Specific strategies that support the integrity and strength bones include:

Getting enough calcium and vitamin D

National Osteoporosis Foundation (NOF) guidelines recommend that women 50 and younger consume at least 1,000 mg of calcium per day, while those over 50 need more—1,200 mg per day. Likewise, the NOF recommends 1,000 mg of calcium per day for men 70 and younger, and 1,200 mg per day for men older than 70.

"Making the right lifestyle choices decreases the risk of developing osteoporosis, while medical intervention, combined with bone-healthy living, can decrease the risk of fracture."

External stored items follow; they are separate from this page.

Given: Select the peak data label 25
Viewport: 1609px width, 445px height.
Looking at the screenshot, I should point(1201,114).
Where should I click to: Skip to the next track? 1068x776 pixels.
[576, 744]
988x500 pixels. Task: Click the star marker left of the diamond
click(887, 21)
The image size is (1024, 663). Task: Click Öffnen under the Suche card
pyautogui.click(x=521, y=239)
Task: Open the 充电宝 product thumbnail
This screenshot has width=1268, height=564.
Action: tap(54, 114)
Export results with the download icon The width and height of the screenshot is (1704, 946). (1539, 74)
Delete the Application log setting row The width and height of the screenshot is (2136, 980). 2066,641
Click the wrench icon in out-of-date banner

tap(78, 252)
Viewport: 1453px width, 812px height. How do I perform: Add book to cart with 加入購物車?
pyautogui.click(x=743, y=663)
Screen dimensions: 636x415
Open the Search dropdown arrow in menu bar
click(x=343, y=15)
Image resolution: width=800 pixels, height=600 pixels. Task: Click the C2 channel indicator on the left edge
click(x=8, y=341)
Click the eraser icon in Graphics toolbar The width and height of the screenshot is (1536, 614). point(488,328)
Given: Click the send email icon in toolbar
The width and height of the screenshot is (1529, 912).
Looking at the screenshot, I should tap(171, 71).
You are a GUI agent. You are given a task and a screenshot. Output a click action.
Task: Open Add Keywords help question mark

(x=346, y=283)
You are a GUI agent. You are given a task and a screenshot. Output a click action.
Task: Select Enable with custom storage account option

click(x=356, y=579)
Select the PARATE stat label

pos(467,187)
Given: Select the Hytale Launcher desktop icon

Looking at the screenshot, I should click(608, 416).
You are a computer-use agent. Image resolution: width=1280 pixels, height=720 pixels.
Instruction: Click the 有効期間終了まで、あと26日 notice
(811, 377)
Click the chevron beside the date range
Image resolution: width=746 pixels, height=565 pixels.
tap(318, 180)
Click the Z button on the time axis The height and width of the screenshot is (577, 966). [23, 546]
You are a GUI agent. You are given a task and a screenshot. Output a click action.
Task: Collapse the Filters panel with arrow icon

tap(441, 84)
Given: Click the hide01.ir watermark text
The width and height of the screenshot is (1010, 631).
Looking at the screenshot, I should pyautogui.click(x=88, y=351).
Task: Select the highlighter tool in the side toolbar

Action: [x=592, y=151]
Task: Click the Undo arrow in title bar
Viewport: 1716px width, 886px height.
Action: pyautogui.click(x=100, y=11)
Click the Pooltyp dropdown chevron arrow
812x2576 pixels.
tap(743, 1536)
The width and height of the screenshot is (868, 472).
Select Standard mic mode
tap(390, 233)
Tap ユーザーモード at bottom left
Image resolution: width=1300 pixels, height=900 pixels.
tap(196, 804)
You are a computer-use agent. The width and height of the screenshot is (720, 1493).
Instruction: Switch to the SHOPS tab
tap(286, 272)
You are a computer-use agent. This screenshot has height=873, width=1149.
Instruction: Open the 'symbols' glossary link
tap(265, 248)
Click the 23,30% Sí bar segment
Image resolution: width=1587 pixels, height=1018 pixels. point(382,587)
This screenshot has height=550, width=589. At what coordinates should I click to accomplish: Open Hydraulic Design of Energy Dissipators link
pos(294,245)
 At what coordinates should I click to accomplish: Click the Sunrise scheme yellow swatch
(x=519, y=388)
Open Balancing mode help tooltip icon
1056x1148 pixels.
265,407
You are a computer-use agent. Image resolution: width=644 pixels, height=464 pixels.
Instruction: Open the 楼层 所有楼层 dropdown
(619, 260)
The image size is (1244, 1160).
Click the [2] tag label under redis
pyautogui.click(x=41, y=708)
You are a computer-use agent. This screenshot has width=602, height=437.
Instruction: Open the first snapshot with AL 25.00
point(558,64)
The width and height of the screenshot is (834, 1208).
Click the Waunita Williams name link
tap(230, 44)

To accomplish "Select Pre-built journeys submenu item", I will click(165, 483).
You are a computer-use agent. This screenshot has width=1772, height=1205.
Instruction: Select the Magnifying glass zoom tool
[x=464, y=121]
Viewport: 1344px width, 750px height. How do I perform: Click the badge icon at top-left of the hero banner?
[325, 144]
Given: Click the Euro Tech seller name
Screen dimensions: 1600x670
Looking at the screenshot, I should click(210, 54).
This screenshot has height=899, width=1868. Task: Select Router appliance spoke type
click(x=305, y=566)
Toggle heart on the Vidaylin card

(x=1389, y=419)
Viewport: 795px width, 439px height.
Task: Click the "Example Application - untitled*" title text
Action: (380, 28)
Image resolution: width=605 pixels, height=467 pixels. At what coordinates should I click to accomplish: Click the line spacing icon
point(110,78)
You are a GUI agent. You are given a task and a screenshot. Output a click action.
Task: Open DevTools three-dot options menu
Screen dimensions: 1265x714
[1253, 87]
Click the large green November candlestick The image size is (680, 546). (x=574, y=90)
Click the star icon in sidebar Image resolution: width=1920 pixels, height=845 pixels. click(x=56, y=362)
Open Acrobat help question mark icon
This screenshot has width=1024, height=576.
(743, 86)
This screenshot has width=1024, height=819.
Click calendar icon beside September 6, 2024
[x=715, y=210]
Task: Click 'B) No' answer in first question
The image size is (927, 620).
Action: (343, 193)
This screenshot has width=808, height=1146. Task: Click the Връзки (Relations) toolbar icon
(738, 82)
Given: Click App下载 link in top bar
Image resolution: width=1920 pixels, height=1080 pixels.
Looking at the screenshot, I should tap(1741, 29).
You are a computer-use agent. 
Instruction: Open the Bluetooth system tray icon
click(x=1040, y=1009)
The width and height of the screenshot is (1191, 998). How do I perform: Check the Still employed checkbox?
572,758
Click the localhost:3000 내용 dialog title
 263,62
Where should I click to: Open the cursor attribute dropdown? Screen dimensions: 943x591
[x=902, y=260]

Because the body can't absorb calcium without vitamin D—and because vitamin D is associated with other health benefits—vitamin D consumption, though a combination of fortified food or beverages, fatty fish and supplements is necessary. The NOF recommends that men and women 50 and under consume between 400 IU and 800 IU of vitamin D per day. Over age 50, everyone needs at least 800 IU to 1,200 IU of vitamin D daily. It should be noted that the body makes vitamin D in response to sun exposure.

Bone-healthy foods

Nutrition also plays an important role in bone health, just as it does in overall health. Bone-healthy foods include low-fat milk and yogurt, cheese and certain green vegetables, such as kale and spinach. As for vitamin D, fatty fish and fortified foods are good sources, however, supplements are recommended as a way to bridge the gap between consumption and guidelines, for both calcium and vitamin D.

Exercise

Exercise, specifically, weight-bearing and muscle-building exercise is good for bone health. That covers a lot of territory, including dancing, brisk walking, weightlifting, playing tennis, working out on cardio machines and lots of other areas. Another plus: The benefits of exercise are full-body and extend beyond bone health.

After diagnosis

For those who already have osteoporosis, lifestyle factors are a critical part of staying as healthy as possible, while also decreasing the risk of fracture. In fact, combining medical interventions with healthy lifestyle habits is the best way to maximize bone health. Depending on a patient’s profile, a physician will prescribe a medication from one of the following categories: calcitonin, hormone therapy, bisphosphonates or selective estrogen receptor modulators (SERMs).

The takeaway: Making the right lifestyle choices decreases the risk of developing osteoporosis, while medical intervention, combined with bone-healthy living, can decrease the risk of fracture. Plus, what’s good for your bones is good for your overall health—and that’s good news.